Beşiktaş’ı Keşfetmek

İyi akşamlar,sizi bu yazımla, Beşiktaş’ta biraz gezdirmek istiyorum.Gerçi bilen biliyordur ama,ben bu güzel,küçük Beşiktaş turunun,sitemde yer almasını istiyorum.Arzu ederseniz buyrun Beşiktaş turuna.

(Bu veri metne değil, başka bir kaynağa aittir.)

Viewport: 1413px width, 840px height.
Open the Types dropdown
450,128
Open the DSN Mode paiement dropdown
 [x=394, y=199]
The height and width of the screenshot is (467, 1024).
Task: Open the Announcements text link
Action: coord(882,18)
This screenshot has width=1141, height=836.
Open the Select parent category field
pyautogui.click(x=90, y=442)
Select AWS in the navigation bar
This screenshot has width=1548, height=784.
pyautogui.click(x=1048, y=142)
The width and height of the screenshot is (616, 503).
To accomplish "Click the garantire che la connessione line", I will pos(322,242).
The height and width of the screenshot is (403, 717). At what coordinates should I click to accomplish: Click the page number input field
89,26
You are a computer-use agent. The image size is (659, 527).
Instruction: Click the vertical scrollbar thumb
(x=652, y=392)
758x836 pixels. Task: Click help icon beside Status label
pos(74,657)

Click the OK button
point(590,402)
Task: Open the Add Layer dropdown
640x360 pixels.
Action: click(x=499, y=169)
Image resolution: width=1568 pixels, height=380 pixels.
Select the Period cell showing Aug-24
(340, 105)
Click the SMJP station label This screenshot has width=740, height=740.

Neden bilmiyorum ama,Beşiktaş ile aramda bir göbek bağı var.Hani İstanbul’da doğmuş olsam,acaba annem göbeğimi Beşiktaş’a mı gömmüş diyeceğim ama,o da değil.Hani eskiler,bebeğin göbeği düştüğünde,belli amaçlar için,belli yerlere gömerler ya.Kimi cami avlusuna,kimi üniversite bahçesine.Ama İstanbul’da doğmadığım için bu mümkün değil.Ama nedendir bilinmez,lise sonrası hayatım Beşiktaş’a bağlandı.Üniversite,şimdi çalıştığım şirket,hatta üniversite öncesi üniversite hazırlık kursu,hepsi bu ilçenin sınırları içindeydi.

 
Beşiktaş’ı severmiyim?Evet çarşısını severim.Esnafı,sıcak ve samimidir.Çarşısı çok hareketli ve çok çeşitlidir.Neye ihtiyacınız varsa,hepsini bir arada bulabilirsiniz.Giysi mağazaları,aktarı,balıkçısı,restaurantları,parfümericisi,çaycısı,tokacısı derken,bir girdinizmi,uzun saatler çıkamazsınız.En azından bana öyle oluyor.Bir dükkandan diğerine,sonra bir diğerine derken zaman akar gider.
 
Öğlen arası indiğimde,hızlandırılmış bir turla o havayı solumak iyi gelir.Çünkü o çarşının tam ortasında durduğunuzda,yanınızdan geçip giden insanlar,bağıran balıkçılar,yemek yeme telaşında olan insanlar,alışveriş torbalarıyla dolaşanlarla tam da hayatın içinde,tam ortasında hissedersiniz kendinizi.
 Çarşıya girilen,sokakta ilerlerken sağ taraftan mı,sol taraftan mı yürüyeyim karar veremem.Önce bir,sağ tarafta ki Nezih Kitapevine girerim.Şöyle bir kitaplara göz atarım.O kırtasiye kokusunu çok severim.Sonra ilerler yine sağ tarafta ki Ziraat Bankası’nın karşısında ki tokacıdan mutlaka bir iki toka alırım.Çok çeşidi vardır,bazen hepsini almak isterim.Tam ortada ki kartal heykelinin yanına geldiğiniz de,lezzet noktalarına çok yaklaşmış olursunuz.Hemen solda,yılllar yıllar önceden süregelen,hemen herkesin bildiği,Kaymakçı Pando’nun mekanı vardır.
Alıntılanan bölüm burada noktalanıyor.